▶
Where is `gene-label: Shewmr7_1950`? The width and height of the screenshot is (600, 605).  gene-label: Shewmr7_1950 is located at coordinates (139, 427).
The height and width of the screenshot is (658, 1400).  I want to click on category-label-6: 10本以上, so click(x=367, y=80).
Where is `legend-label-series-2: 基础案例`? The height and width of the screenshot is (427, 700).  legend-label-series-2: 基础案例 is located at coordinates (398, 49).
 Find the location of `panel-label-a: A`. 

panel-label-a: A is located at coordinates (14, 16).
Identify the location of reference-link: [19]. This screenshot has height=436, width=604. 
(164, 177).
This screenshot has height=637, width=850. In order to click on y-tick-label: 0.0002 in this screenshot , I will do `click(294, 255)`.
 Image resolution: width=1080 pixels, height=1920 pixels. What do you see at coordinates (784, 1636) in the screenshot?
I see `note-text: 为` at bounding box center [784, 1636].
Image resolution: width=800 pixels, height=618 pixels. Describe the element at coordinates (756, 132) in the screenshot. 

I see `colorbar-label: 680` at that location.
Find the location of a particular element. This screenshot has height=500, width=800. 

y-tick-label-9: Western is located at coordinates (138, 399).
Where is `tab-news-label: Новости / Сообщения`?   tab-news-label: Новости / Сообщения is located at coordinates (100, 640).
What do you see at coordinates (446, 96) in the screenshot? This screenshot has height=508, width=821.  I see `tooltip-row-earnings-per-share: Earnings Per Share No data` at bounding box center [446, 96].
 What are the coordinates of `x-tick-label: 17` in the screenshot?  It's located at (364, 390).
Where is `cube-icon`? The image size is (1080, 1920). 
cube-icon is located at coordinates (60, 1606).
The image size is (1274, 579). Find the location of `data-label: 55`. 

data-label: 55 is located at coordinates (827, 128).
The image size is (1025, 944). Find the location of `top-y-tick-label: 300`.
◀
ZIEL DER ÜBUNG: Schreiben Sie die Auflistung von ihrem Anfang bis einschließlich der Zeile mit „The height and width of the screenshot is (658, 1400).“ Wort für Wort ab.

LÖSUNG:
Where is `gene-label: Shewmr7_1950`? The width and height of the screenshot is (600, 605).  gene-label: Shewmr7_1950 is located at coordinates (139, 427).
The height and width of the screenshot is (658, 1400).  I want to click on category-label-6: 10本以上, so click(x=367, y=80).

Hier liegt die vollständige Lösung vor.